Baltic Sea Philharmonic – a revolution in music and culture
The Baltic Sea Philharmonic, which celebrates its tenth anniversary in 2018, is a new paradigm for music making in the 21st century. Its concerts are a unique spectacle of sound, light, projection art and choreography; its passion for playing orchestral works from memory transforms the musical experience for both players and audiences; and its performances, under the electrifying baton of Music Director Kristjan Järvi, have a special passion and energy that’s infectious.
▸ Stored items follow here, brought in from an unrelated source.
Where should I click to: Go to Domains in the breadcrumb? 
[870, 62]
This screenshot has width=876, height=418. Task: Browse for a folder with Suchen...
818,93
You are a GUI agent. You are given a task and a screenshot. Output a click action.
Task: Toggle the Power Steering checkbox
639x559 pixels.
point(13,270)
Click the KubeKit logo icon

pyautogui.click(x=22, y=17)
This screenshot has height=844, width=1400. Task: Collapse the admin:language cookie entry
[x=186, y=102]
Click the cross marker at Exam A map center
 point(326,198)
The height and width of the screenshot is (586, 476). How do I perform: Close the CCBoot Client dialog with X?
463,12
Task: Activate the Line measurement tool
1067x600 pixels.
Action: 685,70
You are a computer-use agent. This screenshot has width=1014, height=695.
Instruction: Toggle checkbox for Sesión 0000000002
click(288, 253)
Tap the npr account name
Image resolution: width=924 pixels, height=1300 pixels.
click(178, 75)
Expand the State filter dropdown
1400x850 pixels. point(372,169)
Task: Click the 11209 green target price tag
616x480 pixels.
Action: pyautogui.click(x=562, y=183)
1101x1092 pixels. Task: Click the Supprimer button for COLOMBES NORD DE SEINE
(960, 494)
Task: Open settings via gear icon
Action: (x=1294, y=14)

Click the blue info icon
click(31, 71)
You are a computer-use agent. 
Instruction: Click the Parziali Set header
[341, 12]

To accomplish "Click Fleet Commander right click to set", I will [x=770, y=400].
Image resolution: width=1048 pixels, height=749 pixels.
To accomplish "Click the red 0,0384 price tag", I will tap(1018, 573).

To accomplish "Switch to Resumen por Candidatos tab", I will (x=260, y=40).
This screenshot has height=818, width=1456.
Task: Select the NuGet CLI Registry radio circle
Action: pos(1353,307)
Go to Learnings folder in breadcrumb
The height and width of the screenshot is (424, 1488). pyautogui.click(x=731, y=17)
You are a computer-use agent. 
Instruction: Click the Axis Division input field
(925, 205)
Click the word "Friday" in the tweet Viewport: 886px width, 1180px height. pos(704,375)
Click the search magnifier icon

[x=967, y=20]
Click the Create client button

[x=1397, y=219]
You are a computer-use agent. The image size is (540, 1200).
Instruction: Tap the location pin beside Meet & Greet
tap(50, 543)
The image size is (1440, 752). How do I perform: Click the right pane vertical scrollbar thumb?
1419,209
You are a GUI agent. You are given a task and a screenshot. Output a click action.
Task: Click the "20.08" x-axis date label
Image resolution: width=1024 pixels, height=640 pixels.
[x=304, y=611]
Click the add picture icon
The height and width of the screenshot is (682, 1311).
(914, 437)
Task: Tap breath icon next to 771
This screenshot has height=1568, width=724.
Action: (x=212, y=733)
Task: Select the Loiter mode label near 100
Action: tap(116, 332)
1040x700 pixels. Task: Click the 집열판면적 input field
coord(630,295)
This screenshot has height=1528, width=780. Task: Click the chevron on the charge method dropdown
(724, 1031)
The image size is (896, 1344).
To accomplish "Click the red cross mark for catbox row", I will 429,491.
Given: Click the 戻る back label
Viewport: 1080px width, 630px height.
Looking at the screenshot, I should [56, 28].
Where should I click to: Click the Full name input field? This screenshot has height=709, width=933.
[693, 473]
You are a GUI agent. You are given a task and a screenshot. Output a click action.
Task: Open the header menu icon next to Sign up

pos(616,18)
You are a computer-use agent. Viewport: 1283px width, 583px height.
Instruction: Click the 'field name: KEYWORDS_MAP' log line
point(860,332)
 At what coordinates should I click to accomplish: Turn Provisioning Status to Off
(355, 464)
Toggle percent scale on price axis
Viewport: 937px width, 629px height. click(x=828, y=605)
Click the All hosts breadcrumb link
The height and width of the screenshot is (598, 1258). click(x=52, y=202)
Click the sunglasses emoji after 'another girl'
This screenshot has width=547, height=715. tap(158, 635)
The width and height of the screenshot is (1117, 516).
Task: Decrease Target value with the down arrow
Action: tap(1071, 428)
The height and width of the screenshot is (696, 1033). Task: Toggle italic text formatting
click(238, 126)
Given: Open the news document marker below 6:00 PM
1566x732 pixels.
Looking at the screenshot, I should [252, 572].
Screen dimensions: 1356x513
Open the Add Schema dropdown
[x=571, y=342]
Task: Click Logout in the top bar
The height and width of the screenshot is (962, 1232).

But even more than this, as a community of musicians from ten Nordic countries, the Baltic Sea Philharmonic transcends geographical and historical boundaries and has become a movement for bringing people together. Embodying all that is innovative and progressive about the Nordic region, this visionary ensemble is taking the traditional orchestral model further than ever before. ‘It is a living breathing creature, with boundless energy and enthusiasm for the new – an adventure in itself,’ says Kristjan Järvi.